Terecht stelt de Raad in dit verband dat intrekking van de erkenning in veel gevallen een te zware sanctie kan zijn. Bedacht moet echter worden dat ook minder vergaande maatregelen mogelijk zijn zoals schorsing (zie artikel 70 f, derde lid), terwijl in de praktijk, vooruitlopend op (eventuele) schorsing en/of intrekking, ook waarschuwingen worden afgegeven.

Verder vervult ook het verscherpt toezicht, bedoeld in artikel 70e, derde lid, de rol van sanctie. Ik ben dan ook van mening dat het bestaande instrumentarium bij de bestuurlijke handhaving voldoende is gedifferentiëerd met het oog op de verschillende zich voordoende gevallen van niet-naleving van erkenningvoorschriften.

6. Voor redactionele kanttekeningen verwijst het college naar de bij het advies behorende bijlage.

6. In de voorgestelde aanvulling van artikel 40, tweede lid (artikel I, onderdeel C) wordt gesproken van «keurmerken». Bij nader inzien dient hier echter de bredere term «merken» te worden gebruikt omdat het behalve keurmerken ook kan gaan om «waarmerken», die door fabrikanten van tussenproducten worden aangebracht. Artikel 40, tweede lid, en de toelichting daarop zijn in die zin aangepast.
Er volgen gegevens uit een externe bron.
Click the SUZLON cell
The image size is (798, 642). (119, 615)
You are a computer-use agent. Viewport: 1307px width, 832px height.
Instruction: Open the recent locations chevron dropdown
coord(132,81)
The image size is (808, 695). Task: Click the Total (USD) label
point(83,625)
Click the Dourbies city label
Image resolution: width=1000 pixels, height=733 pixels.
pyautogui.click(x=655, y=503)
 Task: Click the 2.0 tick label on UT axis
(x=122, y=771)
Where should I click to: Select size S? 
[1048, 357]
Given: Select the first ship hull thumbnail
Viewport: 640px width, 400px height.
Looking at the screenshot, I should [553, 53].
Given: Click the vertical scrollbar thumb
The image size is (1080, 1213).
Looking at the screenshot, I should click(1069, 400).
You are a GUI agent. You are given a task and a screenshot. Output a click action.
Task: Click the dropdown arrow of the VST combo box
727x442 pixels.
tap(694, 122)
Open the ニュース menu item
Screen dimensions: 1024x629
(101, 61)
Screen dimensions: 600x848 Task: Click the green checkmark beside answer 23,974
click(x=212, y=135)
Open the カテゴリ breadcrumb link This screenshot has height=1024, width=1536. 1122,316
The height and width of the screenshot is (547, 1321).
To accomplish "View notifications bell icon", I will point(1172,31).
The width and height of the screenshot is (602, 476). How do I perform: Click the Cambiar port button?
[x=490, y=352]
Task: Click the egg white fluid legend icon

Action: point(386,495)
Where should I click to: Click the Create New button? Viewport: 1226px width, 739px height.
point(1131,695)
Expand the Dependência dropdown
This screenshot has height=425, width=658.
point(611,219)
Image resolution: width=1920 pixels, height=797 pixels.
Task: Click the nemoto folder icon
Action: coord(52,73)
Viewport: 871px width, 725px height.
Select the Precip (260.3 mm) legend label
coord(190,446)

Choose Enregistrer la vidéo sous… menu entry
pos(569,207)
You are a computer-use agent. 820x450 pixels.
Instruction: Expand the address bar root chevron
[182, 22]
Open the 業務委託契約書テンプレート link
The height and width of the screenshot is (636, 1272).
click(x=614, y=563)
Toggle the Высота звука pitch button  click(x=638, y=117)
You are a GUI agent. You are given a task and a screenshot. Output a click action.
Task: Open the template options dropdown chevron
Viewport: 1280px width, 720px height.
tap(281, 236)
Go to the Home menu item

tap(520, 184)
Hierdoor kan de door de Raad geadviseerde aanpassing van artikel 70a, eerste en tweede lid, («merken» vervangen door «keurmerken») achterwege blijven.

De tweede redactionele kanttekening van de Raad is in het wetsvoorstel verwerkt.

De Raad van State geeft U in overweging het voorstel van wet te zenden aan de Tweede Kamer der Staten-Generaal, nadat aan het vorenstaande aandacht zal zijn geschonken.

De Vice-President van de Raad van State,

H. D. Tjeenk Willink

Ik moge U verzoeken het hierbij gevoegde gewijzigde voorstel van wet en de gewijzigde memorie van toelichting aan de Tweede Kamer der Staten-Generaal toe te zenden.

De Minister van Verkeer en Waterstaat,

T. Netelenbos

Bijlage bij het advies van de Raad van State van 4 juni 1998, no.W09.98 0163, met redactionele kanttekeningen die de Raad in overweging geeft.

– In artikel 70a, eerste en tweede lid, (artikel I, onderdeel D) «merken» vervangen door: keurmerken.

– De opschriften van de in artikel I, onderdeel D, voorgestelde artikelen schrappen, aangezien dergelijke opschriften elders in de wet niet voorkomen.


XNoot
1

De tekst van het voorstel van wet en van de memorie van toelichting zoals voorgelegd aan de Raad van State is ter inzage gelegd bij de afdeling Parlementaire Documentatie.